La consultante del reciente pronunciamiento de la Dirección General de Tributos (Consulta Vinculante V0942-25, de 27 de mayo) posee el 50 por cien de las participaciones de una sociedad limitada dedicada al arrendamiento de inmuebles. Ejerce funciones de gestión de la actividad además de las de gerencia y directivas, por las que recibe una remuneración que representa más del 50 por ciento de la totalidad de sus rendimientos. Además, cuenta con dos trabajadores contratados a media jornada que desarrollan labores de contabilidad.

El contribuyente solicita a la DGT que se pronuncie sobre si le es de aplicación la exención prevista en el Impuesto sobre el Patrimonio, en base a los antecedentes de hecho mencionados.

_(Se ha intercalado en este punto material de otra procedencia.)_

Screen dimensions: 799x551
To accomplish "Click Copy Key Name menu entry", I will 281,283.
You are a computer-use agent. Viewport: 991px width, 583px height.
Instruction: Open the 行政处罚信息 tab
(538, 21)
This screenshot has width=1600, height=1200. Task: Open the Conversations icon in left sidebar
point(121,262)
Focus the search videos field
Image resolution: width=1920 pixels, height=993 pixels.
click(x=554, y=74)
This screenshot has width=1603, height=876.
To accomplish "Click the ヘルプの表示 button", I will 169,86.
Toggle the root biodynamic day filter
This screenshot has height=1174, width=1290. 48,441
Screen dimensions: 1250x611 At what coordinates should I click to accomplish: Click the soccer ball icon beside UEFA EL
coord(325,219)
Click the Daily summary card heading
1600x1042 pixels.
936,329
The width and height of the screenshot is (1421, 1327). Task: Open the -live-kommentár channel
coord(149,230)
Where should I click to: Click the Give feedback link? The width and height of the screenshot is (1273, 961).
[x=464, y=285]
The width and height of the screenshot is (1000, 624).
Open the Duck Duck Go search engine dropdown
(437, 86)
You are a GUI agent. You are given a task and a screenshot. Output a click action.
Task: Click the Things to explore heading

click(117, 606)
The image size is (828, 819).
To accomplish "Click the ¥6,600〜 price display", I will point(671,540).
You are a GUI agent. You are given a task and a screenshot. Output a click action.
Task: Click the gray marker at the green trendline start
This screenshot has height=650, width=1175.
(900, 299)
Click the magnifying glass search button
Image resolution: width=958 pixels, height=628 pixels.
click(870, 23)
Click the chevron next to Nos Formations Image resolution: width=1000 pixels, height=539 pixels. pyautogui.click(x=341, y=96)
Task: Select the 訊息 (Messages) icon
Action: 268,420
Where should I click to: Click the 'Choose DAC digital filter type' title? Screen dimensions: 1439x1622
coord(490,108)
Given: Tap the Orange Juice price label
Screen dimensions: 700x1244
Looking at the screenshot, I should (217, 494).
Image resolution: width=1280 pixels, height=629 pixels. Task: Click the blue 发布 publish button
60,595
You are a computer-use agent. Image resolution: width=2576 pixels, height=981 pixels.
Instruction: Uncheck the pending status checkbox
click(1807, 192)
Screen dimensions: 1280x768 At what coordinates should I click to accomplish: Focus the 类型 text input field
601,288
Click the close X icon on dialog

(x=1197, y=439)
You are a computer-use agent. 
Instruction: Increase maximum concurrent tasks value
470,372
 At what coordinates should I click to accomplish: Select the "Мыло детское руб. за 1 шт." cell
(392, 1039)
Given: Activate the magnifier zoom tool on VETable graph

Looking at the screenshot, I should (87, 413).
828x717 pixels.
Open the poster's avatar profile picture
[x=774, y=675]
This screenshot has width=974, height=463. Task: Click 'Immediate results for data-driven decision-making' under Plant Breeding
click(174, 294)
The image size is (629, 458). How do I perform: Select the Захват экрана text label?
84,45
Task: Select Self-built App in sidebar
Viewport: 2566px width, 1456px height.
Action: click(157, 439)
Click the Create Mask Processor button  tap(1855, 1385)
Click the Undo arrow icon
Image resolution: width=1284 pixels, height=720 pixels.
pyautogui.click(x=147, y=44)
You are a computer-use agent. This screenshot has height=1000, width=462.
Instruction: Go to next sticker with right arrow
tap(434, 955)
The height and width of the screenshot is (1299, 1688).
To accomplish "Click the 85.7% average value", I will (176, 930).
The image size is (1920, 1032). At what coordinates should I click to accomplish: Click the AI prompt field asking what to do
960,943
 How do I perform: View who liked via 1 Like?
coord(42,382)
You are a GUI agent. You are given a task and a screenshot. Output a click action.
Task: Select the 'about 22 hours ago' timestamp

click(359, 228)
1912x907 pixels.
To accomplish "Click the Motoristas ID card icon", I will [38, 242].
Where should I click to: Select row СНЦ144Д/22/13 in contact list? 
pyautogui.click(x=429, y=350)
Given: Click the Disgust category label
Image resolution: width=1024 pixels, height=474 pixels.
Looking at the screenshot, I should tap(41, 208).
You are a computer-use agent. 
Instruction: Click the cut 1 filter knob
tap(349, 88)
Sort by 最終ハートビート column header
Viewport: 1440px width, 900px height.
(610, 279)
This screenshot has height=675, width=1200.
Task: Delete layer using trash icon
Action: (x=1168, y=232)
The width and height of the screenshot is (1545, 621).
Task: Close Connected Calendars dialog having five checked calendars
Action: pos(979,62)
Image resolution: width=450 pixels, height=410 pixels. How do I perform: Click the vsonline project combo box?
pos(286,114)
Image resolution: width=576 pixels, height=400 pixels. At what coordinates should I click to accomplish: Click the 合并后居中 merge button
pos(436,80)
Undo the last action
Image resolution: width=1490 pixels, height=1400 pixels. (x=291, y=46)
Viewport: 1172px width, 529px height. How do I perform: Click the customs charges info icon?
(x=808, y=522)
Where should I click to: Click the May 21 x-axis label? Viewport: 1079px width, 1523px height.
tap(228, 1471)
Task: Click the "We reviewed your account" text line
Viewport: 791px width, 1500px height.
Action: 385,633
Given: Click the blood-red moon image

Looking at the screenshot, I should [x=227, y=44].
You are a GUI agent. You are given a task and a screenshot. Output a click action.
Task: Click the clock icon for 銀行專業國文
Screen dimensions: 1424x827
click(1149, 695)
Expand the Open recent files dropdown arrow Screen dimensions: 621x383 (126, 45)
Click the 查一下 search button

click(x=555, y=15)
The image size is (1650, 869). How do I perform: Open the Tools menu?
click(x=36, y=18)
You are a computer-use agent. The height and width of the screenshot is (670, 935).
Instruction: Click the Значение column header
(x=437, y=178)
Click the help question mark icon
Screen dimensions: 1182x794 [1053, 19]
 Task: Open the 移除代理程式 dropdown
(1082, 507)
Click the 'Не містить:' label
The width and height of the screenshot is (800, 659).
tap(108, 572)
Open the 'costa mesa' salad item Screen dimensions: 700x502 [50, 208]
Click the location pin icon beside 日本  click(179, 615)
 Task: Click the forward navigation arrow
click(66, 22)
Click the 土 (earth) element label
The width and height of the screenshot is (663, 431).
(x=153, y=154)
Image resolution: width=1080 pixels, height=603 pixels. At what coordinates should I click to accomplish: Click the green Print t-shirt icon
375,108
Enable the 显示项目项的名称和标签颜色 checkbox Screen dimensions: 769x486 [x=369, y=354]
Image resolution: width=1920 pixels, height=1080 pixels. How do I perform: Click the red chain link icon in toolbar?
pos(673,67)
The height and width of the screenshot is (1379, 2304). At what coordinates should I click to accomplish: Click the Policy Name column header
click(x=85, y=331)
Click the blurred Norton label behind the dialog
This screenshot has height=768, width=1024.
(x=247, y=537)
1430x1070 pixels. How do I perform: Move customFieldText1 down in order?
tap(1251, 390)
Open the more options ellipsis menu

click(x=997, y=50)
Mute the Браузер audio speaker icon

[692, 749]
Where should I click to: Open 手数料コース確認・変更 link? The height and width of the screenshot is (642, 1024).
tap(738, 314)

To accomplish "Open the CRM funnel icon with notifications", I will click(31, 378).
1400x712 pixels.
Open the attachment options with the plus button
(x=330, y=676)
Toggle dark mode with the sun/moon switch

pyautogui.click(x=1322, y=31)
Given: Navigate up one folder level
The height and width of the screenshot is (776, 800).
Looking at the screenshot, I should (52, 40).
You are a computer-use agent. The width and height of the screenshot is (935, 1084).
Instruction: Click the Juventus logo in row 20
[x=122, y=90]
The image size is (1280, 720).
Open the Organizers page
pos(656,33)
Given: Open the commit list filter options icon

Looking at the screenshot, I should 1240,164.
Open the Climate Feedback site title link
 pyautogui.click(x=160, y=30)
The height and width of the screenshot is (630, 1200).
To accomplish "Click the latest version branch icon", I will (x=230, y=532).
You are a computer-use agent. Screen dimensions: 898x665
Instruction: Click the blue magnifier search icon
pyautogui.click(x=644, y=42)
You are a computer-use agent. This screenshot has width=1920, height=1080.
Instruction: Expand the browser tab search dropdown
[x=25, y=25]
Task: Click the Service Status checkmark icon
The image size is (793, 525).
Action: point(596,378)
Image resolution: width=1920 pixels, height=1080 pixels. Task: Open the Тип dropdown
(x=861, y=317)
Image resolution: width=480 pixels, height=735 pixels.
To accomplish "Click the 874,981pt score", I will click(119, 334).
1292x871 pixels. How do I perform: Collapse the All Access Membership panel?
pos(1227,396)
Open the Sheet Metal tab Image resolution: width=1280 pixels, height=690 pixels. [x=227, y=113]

Tal y como se establece en el artículo 4.Ocho.Dos de la Ley 19/1991 del Impuesto sobre el Patrimonio (en adelante “LIP”), para aplicar la exención es necesario que se cumplan los siguientes requisitos:

  • Que la entidad no tenga como actividad principal la gestión de un patrimonio mobiliario o inmobiliario,
  • Que el contribuyente posea una participación mínima del 5% de forma individual o del 20% en conjunto con su familia directa o colateral de segundo grado, y
  • Que el contribuyente ejerza funciones de dirección en la entidad, recibiendo por ello una remuneración que represente más del 50% de sus rendimientos del trabajo y actividades económicas.

En lo que respecta al primer requisito, la LIP nos remite al artículo 27.2 de la Ley del Impuesto sobre las Personas Físicas (en adelante, “LIRPF”), que establece que el arrendamiento de inmuebles se considera actividad económica únicamente cuando se cuente, al menos, con una persona empleada con contrato laboral y a jornada completa.

Por lo tanto, en el caso analizado, la DGT considera que no se cumplen los requisitos previstos en la legislación vigente puesto que no tiene contratada al menos a una persona que realice las funciones de la actividad de arrendamiento, sino que tiene contratadas a dos personas a media jornada que realizan la función contable y, por ende, no dispone de personal suficiente para que la actividad de arrendamiento pueda considerarse una actividad económica.

Por su parte, la DGT considera que, de la información facilitada, parece desprenderse que las funciones que desempeña la consultante en la entidad no implican el ejercicio único de las funciones propias de dirección en la misma, sino que, además, realiza las funciones de gestión de la actividad de arrendamiento. Concluye que, al realizar tanto labores directivas como de gestión de la actividad del arrendamiento, no resulta compatible con la consideración de funciones de dirección que exige la ley.

En consecuencia, no tendrá derecho a la exención del Impuesto sobre el Patrimonio y tampoco, por extensión, en el Impuesto Temporal de Solidaridad de las Grandes Fortunas.